Aim of the exercise ▸
When the line containing "Where should I click to: Click the Add" appears in the data below, begin copying there and stop only after the line containing "Task: Click the 2023年12月15日開催".

Available data ▸
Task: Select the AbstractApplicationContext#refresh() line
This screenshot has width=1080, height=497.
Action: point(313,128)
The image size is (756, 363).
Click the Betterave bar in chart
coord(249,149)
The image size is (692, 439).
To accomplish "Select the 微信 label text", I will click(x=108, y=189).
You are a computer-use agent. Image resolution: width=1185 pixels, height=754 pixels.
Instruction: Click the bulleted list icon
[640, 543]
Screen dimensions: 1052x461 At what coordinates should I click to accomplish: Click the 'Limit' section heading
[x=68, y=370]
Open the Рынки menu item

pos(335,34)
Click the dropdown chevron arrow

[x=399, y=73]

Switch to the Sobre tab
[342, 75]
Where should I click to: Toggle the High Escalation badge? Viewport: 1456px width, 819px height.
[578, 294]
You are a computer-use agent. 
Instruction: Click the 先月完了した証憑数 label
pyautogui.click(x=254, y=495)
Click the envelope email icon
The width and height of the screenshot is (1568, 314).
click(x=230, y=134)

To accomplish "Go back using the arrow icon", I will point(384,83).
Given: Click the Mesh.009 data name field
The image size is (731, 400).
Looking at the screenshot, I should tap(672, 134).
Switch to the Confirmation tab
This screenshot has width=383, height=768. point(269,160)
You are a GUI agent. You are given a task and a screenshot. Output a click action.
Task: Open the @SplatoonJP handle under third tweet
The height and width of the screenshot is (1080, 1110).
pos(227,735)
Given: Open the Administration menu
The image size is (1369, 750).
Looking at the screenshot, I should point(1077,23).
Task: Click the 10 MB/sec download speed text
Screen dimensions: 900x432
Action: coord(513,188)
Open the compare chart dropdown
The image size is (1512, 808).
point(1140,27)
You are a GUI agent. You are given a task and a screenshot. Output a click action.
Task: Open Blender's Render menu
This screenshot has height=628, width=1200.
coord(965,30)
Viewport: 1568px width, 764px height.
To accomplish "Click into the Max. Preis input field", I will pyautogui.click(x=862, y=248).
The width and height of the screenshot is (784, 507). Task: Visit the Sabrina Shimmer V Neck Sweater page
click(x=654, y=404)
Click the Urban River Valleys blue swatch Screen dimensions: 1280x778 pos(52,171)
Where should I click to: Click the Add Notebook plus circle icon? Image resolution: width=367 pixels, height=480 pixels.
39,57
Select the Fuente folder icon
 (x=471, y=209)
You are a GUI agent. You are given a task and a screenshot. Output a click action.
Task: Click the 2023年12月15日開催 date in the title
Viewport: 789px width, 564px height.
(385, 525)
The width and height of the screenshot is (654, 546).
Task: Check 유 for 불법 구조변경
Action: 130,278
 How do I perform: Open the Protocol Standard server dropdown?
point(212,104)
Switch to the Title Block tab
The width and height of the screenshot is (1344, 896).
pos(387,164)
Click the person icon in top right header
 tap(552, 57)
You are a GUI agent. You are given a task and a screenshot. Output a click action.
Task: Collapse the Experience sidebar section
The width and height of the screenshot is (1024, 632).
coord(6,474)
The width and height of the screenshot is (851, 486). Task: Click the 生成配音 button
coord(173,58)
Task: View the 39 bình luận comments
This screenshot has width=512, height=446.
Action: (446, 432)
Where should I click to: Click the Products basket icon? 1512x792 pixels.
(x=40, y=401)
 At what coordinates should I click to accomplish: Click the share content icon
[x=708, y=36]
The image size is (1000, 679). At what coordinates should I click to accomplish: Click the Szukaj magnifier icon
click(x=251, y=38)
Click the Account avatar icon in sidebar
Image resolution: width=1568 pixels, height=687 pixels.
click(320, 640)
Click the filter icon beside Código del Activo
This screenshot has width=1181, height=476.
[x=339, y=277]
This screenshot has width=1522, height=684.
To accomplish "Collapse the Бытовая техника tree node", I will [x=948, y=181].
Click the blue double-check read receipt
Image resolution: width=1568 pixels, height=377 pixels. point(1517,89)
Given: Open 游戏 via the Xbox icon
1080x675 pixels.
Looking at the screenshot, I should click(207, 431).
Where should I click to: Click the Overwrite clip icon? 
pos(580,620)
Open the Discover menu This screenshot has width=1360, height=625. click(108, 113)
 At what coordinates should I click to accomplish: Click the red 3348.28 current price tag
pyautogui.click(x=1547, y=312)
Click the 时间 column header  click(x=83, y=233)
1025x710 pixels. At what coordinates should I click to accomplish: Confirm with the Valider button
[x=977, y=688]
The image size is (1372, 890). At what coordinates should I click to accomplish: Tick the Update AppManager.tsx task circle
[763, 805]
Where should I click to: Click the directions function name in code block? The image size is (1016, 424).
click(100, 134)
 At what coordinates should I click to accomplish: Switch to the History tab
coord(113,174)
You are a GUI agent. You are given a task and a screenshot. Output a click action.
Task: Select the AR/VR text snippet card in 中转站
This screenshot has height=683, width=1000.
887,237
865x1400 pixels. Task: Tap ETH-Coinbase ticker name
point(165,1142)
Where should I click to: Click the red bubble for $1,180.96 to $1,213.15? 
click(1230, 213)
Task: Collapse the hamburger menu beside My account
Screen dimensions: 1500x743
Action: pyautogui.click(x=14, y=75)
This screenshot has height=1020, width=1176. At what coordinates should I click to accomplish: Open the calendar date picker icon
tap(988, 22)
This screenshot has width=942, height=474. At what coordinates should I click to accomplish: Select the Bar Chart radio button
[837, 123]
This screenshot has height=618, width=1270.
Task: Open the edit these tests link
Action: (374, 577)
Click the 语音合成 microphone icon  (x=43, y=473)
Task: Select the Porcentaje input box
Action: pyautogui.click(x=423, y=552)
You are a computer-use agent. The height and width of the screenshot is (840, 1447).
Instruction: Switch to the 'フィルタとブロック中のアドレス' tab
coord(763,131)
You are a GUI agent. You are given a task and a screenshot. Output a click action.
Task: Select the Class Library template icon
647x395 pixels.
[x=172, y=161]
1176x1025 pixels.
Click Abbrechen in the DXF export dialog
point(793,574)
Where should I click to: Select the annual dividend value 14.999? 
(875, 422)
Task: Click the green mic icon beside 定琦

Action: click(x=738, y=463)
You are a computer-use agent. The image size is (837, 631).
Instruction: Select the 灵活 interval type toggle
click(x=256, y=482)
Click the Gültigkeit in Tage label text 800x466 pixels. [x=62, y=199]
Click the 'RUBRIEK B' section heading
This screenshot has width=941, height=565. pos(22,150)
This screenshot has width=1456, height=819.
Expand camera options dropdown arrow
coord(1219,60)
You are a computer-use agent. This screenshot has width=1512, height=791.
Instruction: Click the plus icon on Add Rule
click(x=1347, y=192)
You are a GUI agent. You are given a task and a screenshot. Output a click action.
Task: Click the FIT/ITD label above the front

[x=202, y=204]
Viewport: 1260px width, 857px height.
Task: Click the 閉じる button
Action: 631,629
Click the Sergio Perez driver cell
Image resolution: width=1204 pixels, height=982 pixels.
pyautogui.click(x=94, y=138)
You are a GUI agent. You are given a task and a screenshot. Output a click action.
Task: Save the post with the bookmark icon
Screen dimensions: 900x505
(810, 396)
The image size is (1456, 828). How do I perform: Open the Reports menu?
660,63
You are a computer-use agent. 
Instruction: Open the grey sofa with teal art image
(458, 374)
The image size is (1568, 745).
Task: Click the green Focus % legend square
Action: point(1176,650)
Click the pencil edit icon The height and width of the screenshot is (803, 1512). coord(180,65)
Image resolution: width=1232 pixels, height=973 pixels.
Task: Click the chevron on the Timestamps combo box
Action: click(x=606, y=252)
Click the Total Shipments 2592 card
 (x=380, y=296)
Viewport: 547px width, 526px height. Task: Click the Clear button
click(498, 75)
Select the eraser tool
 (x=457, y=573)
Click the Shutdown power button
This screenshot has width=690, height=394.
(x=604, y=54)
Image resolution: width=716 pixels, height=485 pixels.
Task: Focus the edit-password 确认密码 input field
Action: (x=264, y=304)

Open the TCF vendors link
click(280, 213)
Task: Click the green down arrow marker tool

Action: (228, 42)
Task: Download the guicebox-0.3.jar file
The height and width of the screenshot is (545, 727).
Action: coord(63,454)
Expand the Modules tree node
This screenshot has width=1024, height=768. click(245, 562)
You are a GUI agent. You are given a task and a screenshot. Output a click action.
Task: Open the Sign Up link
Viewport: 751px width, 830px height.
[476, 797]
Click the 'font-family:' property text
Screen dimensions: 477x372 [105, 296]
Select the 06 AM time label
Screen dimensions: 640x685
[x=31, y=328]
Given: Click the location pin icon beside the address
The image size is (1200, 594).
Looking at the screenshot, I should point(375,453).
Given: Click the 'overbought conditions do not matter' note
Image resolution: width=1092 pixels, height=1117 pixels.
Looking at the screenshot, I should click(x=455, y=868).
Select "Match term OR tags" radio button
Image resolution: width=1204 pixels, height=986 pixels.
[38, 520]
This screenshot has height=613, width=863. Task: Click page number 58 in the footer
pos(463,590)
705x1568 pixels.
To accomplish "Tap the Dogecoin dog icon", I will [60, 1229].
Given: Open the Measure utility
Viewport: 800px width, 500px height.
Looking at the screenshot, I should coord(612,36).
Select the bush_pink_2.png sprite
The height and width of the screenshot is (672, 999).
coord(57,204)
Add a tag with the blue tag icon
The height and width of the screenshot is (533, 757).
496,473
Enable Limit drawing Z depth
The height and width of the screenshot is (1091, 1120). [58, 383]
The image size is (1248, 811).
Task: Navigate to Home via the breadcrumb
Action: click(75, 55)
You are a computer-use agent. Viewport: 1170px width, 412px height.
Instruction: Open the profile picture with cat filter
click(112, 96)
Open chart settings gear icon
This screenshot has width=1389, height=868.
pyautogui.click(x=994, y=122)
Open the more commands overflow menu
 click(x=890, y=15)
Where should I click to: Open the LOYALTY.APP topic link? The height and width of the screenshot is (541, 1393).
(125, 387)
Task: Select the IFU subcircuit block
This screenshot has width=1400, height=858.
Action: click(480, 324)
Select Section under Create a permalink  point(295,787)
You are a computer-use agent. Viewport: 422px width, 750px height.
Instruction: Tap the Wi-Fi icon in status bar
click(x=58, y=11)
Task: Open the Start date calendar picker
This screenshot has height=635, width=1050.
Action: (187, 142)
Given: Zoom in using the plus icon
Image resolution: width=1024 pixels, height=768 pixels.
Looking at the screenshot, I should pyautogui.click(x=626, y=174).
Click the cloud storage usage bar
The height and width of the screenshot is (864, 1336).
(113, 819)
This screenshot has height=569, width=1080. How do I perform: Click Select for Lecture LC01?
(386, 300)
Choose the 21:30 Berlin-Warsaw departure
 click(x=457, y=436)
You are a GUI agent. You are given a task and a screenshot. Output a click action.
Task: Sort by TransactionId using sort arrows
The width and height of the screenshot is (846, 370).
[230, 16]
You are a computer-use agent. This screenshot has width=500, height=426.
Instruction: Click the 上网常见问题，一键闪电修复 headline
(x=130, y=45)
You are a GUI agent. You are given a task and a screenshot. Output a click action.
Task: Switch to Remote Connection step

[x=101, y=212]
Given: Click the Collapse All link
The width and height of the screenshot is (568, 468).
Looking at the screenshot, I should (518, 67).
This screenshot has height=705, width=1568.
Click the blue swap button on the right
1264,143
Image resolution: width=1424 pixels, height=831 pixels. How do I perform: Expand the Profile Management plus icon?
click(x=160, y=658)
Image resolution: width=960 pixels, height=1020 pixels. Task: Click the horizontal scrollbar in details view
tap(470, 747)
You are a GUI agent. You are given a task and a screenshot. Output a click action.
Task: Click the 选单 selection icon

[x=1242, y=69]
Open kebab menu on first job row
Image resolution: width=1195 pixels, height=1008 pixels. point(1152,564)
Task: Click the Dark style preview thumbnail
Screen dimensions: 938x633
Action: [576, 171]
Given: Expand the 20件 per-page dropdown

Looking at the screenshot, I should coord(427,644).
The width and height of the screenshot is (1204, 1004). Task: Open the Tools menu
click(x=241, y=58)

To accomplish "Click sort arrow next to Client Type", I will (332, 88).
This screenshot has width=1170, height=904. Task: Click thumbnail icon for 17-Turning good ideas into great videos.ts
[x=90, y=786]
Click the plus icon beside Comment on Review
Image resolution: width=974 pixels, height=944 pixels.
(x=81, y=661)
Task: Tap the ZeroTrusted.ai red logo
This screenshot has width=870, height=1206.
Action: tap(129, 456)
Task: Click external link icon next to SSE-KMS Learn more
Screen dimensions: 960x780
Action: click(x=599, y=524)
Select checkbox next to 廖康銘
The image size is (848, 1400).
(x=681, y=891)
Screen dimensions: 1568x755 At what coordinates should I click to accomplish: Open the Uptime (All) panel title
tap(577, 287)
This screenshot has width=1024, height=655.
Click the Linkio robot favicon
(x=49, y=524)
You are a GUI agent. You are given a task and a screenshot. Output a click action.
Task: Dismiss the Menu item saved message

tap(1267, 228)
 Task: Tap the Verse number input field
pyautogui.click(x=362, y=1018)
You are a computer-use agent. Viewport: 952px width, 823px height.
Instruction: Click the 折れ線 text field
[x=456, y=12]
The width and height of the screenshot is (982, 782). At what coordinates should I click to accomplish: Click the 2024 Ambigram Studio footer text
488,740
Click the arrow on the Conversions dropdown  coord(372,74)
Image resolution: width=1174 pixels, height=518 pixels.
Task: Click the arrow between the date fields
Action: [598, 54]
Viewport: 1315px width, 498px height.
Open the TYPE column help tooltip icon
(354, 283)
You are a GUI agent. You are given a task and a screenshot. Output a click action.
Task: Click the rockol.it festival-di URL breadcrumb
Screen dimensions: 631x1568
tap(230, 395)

Task answer ▸
Where should I click to: Click the Add Notebook plus circle icon? Image resolution: width=367 pixels, height=480 pixels.
39,57
Select the Fuente folder icon
 (x=471, y=209)
You are a GUI agent. You are given a task and a screenshot. Output a click action.
Task: Click the 2023年12月15日開催 date in the title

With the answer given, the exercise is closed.